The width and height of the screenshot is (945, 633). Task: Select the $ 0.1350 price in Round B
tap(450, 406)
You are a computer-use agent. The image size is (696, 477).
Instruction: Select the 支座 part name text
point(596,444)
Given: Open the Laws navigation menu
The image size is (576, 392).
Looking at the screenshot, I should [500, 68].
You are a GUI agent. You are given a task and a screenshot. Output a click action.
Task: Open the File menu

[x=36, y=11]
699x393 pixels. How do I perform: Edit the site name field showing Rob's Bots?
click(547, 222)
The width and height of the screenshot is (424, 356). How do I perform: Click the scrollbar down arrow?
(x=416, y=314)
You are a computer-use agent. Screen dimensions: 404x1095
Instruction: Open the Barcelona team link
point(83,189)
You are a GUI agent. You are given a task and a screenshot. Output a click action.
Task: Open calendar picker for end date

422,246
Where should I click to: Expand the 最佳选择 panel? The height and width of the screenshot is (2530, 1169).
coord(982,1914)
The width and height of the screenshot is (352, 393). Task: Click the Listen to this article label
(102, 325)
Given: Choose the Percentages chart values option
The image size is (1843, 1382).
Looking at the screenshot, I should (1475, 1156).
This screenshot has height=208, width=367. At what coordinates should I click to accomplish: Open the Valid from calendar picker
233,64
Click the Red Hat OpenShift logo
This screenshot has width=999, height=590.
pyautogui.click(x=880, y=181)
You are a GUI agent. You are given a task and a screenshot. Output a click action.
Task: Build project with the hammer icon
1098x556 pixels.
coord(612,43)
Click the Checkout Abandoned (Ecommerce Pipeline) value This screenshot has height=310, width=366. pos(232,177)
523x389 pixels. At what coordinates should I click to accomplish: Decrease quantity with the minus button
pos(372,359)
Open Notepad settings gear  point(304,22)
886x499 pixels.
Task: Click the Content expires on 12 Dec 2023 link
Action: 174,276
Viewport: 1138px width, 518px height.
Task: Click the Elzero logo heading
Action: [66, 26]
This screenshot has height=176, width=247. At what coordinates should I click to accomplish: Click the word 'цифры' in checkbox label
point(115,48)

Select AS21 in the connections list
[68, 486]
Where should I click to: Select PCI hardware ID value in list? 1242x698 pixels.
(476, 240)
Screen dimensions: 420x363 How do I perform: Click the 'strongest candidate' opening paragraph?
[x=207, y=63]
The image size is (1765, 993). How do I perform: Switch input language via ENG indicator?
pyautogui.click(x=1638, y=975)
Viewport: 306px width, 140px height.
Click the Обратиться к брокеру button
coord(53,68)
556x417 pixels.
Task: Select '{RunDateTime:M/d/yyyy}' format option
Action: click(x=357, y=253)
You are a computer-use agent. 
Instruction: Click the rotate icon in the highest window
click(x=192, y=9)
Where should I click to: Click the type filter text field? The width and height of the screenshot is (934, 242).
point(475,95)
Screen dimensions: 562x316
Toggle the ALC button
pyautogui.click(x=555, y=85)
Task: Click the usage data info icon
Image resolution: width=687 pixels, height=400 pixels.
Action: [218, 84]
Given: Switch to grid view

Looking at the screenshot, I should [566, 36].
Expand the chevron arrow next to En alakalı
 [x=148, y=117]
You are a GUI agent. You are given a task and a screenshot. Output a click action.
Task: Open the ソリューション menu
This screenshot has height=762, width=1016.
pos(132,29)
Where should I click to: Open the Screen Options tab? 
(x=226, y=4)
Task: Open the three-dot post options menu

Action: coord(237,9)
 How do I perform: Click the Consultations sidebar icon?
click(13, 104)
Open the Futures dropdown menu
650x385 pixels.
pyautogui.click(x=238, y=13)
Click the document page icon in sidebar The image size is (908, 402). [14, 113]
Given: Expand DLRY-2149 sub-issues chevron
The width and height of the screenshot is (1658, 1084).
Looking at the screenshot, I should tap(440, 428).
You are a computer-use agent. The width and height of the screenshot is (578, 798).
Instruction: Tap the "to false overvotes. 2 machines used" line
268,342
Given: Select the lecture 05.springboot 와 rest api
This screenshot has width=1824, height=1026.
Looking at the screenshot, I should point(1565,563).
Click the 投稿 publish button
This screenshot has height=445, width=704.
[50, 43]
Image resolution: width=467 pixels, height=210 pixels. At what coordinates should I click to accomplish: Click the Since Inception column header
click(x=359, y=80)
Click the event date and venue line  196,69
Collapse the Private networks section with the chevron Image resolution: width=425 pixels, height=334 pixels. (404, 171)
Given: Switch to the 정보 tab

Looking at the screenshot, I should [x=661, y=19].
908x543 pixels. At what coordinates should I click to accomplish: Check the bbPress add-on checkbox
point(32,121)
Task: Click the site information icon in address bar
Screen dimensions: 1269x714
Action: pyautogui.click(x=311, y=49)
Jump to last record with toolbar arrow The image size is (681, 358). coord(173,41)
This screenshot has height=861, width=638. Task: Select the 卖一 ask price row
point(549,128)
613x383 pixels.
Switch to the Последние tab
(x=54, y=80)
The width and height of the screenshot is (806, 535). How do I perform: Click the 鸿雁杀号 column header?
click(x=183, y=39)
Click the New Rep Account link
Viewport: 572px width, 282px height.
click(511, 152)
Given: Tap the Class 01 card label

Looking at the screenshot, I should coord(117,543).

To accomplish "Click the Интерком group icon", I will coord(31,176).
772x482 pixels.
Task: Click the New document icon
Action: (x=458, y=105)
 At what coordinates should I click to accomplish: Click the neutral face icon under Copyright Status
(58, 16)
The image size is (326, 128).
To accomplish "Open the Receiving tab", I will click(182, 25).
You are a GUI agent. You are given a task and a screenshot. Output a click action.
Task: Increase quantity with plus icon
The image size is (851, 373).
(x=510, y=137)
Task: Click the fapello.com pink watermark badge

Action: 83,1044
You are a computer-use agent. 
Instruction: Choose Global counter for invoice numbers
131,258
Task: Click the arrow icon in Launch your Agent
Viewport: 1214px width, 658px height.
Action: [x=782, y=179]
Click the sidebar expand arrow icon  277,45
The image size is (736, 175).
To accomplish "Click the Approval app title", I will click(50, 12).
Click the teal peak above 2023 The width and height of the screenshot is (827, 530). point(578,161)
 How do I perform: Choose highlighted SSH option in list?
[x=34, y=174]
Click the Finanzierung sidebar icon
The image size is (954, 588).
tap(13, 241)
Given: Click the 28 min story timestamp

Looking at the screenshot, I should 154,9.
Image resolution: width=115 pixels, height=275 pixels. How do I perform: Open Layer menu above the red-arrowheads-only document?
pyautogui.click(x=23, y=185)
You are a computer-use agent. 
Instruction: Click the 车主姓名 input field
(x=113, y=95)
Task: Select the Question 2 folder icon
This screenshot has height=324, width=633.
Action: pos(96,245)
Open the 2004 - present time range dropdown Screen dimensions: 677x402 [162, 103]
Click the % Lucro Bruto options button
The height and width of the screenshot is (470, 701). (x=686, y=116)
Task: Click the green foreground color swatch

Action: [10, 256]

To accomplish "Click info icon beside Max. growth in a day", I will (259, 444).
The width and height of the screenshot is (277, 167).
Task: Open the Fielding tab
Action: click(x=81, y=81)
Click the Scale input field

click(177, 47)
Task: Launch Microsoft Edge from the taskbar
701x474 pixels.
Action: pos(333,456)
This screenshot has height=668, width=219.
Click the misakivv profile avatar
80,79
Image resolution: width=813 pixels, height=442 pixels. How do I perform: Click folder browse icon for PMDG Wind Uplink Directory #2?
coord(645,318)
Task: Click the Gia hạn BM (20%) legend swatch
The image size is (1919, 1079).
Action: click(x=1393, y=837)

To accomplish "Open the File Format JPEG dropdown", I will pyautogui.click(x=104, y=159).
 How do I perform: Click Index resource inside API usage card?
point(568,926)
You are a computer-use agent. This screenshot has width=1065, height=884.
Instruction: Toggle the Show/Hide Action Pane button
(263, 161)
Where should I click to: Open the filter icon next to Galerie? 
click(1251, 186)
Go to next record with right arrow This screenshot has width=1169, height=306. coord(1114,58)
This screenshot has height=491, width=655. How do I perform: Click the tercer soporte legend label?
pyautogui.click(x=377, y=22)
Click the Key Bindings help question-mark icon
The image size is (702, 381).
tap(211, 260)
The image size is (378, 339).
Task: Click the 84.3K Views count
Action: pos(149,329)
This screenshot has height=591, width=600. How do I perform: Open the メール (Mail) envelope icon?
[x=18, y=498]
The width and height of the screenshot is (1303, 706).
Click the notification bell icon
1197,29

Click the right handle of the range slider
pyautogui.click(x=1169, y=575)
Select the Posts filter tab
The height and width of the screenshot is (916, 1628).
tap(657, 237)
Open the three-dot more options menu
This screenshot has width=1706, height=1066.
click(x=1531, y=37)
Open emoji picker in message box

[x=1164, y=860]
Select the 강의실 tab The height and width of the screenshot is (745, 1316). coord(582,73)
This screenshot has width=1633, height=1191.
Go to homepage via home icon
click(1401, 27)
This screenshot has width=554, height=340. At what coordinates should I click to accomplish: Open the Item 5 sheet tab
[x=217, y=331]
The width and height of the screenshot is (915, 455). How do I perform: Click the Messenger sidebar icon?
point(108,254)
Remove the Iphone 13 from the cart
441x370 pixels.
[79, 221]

• • • •

* **DO THIS**:
Take the lines from the first one through the line with "Looking at the screenshot, I should [500, 68]." and switch "Instruction" to "Command", giving those lines again with nothing else changed.

* **ANSWER FOR THIS EXERCISE**:
The width and height of the screenshot is (945, 633). Task: Select the $ 0.1350 price in Round B
tap(450, 406)
You are a computer-use agent. The image size is (696, 477).
Command: Select the 支座 part name text
point(596,444)
Given: Open the Laws navigation menu
The image size is (576, 392).
Looking at the screenshot, I should [500, 68].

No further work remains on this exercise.